I loved the little green glowing circle that illuminated the driver’s gear selection on the clear plastic prindle perched atop the steering column. I was less enthusiastic about that weird sideways-pointing shift stick on the transmission tunnel, for the transfer case. Because my opinion on that mattered so much and stuff!

This would’ve been around 1985-’86, and at that time Wagoneers were very hot with the trendy Wendies. That crowd had fancy new ones, though; Laurie’s ’71 had been rode hard and put away wet, and would’ve been turned away with a scornful sneer by the valets at a country club or ritzy ski resort or wherever-all else that lot congregated. It didn’t have much of a muffler or tailpipe to speak of, it started hard and ran rough, it ran on when shut off, it was rusty, the gold paint was faded and dull, the grille was bent, and otherwise like that.

Its state of repair eventually grew bad (and loud) enough that repairs really could not be put off any more. I think my parents might have belatedly told Laurie to take it in and have the shop call them for payment, or otherwise helped out. I don’t know how much wound up spent, but the transformation was astounding! The Jeep had gone away a bellowing, coughing, sputtering thing, and it came back running like new. It started immediately, idled and ran smoothly and quietly; there was a new muffler and tailpipe, and an engine mount broken almost all the way in half had been replaced.

Moving parts everywhere had been lubricated, so door hinges and latches and locks, the ignition switch, dashboard controls, window winders, and other stuff worked without brute force. The transmission, a Turbo Hydramatic 400, still had a not-entirely-healthy whine in 2nd gear, but the overall effect was just marvellous.

Laurie was over the moon. The first time she took me somewhere in the rejuvenated Jeep, she said “Look, watch this!” She shifted to Park, switched off the ignition, and as the engine obediently cut off she said “Park! Stop!” She no longer had to switch off the key with the transmission in gear to fight the engine’s run-on tendency.
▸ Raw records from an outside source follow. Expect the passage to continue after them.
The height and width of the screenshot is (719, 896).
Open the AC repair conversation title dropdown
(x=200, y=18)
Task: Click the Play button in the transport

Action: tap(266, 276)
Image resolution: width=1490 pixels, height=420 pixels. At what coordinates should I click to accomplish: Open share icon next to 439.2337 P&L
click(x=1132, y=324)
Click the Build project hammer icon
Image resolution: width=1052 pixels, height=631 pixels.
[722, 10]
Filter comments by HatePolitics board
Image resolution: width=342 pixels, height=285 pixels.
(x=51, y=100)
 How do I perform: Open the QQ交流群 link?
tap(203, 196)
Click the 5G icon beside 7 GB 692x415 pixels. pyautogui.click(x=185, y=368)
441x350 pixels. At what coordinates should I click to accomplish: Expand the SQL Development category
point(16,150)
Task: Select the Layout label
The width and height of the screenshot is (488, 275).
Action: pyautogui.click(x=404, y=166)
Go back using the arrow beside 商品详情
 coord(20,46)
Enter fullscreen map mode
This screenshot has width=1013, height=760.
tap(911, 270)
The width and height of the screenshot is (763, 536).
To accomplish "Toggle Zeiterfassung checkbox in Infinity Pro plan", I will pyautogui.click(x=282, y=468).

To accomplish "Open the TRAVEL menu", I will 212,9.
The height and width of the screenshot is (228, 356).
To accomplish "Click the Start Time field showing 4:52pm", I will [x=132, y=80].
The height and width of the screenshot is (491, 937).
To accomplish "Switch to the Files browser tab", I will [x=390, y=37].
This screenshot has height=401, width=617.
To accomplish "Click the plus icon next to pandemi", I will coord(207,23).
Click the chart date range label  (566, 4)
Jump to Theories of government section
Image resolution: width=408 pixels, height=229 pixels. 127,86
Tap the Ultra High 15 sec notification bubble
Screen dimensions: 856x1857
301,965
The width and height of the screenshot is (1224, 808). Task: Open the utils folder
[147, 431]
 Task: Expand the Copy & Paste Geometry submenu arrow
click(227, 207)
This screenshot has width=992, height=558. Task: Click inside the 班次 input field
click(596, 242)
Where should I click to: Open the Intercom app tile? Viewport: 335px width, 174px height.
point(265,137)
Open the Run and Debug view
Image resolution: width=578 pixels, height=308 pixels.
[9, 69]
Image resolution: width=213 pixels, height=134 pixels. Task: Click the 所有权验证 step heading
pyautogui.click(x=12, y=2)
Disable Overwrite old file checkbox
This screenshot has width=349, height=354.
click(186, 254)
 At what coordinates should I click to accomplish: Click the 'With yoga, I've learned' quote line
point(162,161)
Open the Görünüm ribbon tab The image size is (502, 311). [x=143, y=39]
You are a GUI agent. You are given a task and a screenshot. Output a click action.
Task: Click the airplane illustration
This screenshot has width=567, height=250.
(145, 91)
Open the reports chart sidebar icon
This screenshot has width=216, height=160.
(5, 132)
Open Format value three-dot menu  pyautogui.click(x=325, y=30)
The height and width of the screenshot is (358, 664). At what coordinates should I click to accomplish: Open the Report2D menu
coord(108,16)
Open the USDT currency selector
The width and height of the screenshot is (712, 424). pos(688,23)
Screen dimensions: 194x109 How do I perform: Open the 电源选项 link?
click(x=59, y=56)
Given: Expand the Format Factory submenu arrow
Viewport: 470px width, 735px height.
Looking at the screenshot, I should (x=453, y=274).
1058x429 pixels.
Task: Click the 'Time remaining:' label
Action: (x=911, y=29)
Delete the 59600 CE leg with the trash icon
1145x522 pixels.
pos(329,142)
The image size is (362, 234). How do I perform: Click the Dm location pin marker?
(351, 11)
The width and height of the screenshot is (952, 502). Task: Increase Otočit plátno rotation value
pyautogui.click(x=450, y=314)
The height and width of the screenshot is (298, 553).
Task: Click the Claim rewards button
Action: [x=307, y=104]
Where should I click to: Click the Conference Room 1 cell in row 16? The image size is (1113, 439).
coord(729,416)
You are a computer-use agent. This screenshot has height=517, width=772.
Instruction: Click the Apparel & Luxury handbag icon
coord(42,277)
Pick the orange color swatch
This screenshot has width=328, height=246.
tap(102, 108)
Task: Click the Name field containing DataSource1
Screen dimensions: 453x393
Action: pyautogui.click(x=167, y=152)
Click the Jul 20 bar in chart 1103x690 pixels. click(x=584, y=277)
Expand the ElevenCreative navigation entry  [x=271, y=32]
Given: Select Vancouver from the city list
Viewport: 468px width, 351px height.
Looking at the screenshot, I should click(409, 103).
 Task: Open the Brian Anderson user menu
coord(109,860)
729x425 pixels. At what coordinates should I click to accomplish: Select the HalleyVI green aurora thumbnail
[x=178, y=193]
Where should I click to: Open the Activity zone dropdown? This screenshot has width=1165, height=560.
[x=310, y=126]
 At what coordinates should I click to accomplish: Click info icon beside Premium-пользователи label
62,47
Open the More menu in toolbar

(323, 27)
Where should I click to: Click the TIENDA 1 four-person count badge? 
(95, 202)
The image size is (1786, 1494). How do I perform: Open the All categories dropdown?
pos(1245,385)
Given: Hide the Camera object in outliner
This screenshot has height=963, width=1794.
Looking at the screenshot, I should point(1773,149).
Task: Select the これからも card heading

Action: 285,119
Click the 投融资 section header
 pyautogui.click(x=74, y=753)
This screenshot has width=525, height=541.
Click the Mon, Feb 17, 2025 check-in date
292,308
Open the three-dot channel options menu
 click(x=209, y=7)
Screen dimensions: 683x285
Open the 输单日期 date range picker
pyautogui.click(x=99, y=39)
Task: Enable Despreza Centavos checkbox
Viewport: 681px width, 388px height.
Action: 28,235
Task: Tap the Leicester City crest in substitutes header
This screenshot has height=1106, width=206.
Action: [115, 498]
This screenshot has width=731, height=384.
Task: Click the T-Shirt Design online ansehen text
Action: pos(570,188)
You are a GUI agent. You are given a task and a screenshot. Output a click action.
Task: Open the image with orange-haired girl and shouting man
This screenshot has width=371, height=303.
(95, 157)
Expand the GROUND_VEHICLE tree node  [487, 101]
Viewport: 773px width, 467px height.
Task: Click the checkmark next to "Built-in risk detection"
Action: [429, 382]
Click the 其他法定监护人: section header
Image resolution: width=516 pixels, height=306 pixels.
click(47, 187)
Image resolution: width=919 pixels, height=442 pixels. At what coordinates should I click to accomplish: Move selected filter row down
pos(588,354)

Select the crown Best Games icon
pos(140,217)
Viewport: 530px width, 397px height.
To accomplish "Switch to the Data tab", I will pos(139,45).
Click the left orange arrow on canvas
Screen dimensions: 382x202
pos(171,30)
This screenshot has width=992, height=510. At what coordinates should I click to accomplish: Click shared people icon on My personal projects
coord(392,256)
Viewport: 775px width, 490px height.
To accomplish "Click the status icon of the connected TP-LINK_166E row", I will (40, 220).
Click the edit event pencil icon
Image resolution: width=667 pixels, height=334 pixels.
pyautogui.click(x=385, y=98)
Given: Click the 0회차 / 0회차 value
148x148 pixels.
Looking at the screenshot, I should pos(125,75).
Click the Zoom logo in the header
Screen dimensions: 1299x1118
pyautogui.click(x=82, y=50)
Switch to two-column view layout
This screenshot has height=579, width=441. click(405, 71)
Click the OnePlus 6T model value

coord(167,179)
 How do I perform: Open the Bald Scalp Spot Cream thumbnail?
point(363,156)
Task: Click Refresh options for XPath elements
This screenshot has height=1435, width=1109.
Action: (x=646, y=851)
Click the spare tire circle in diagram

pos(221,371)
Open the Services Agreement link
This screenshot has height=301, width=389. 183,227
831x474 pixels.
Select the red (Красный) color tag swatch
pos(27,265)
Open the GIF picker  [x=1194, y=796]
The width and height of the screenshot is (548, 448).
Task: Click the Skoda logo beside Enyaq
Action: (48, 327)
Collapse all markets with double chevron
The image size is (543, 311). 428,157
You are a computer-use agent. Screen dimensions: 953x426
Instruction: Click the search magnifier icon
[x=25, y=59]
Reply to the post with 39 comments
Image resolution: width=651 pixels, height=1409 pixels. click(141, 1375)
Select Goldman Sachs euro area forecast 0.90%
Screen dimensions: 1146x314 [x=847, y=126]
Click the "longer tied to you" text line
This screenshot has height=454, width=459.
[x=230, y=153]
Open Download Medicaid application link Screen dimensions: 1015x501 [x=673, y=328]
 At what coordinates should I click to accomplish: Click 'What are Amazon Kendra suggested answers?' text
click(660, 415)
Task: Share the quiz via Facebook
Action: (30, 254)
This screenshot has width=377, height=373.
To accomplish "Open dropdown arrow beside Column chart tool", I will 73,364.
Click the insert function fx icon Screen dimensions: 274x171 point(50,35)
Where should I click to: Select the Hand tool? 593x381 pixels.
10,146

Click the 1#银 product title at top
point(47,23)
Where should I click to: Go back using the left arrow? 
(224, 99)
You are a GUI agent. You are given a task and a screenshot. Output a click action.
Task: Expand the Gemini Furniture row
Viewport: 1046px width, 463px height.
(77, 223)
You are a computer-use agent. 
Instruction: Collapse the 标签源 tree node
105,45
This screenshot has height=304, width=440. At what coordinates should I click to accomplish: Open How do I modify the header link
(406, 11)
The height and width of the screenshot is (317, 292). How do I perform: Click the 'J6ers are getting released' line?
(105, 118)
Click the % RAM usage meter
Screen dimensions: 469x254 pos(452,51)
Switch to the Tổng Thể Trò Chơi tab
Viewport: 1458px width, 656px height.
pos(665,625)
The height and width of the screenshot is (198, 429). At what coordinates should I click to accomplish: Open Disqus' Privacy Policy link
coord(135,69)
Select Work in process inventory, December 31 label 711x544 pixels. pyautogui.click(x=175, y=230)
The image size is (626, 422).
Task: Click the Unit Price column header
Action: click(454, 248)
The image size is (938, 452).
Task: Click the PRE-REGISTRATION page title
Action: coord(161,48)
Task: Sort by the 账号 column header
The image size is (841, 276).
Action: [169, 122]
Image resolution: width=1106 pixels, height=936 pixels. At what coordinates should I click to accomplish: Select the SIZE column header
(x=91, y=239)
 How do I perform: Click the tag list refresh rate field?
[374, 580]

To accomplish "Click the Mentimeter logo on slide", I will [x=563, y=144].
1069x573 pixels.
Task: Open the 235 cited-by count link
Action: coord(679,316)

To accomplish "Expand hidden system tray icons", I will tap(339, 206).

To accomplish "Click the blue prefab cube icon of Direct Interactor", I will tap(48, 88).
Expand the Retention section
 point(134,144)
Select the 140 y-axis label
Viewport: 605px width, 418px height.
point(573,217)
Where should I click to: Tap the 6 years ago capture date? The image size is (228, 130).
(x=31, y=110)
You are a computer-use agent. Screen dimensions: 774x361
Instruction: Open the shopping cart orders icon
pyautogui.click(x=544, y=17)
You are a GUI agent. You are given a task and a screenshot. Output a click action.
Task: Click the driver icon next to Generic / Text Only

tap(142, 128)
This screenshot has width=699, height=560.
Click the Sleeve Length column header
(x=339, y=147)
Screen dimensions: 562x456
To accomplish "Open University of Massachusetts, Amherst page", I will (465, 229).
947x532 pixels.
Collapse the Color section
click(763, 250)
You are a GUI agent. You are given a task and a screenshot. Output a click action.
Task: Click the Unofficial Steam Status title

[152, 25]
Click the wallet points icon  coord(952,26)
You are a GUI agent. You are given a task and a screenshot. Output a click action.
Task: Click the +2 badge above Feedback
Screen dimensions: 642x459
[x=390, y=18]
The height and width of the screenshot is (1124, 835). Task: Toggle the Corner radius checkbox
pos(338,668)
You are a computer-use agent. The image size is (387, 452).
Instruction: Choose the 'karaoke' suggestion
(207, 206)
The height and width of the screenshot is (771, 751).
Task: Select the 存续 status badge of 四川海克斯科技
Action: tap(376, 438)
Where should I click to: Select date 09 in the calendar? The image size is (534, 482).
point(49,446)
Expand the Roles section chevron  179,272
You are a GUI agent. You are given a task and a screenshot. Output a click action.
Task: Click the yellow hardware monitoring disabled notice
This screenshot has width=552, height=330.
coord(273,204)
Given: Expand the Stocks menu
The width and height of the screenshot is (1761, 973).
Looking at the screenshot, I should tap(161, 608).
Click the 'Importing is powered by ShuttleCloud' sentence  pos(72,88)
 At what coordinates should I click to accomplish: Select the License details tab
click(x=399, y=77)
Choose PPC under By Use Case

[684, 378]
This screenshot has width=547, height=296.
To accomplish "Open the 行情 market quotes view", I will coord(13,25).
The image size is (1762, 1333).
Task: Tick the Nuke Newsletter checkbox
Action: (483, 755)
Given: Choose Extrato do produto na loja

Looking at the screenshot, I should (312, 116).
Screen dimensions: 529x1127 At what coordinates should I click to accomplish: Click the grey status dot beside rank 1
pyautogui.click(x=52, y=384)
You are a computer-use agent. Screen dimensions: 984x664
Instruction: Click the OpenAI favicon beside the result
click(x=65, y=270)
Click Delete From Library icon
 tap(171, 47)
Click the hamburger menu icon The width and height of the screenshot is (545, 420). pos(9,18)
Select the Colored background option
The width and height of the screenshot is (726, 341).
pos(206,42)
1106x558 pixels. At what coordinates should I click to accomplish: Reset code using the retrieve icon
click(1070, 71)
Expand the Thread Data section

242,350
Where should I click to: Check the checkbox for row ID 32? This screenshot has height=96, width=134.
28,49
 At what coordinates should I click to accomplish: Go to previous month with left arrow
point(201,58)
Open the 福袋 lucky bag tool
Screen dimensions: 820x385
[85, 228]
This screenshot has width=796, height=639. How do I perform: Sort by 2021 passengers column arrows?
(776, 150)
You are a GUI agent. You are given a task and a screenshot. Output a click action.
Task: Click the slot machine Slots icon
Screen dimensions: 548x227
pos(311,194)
I don’t imagine feeding the big 4WD Jeep was very affordable, though, and when my folks decided to replace their cars, they sold Laurie the better of the two, the ’78 Caprice. It served her well, and sister and I got a close-up class in applied frugality. Yes, there were rust spots beginning to appear on the sheetmetal; no, they weren’t going to get fixed. The tailpipe fell, and Laurie clambered under the car with an unbent wire shirt hanger to lash it up again because shops cost money.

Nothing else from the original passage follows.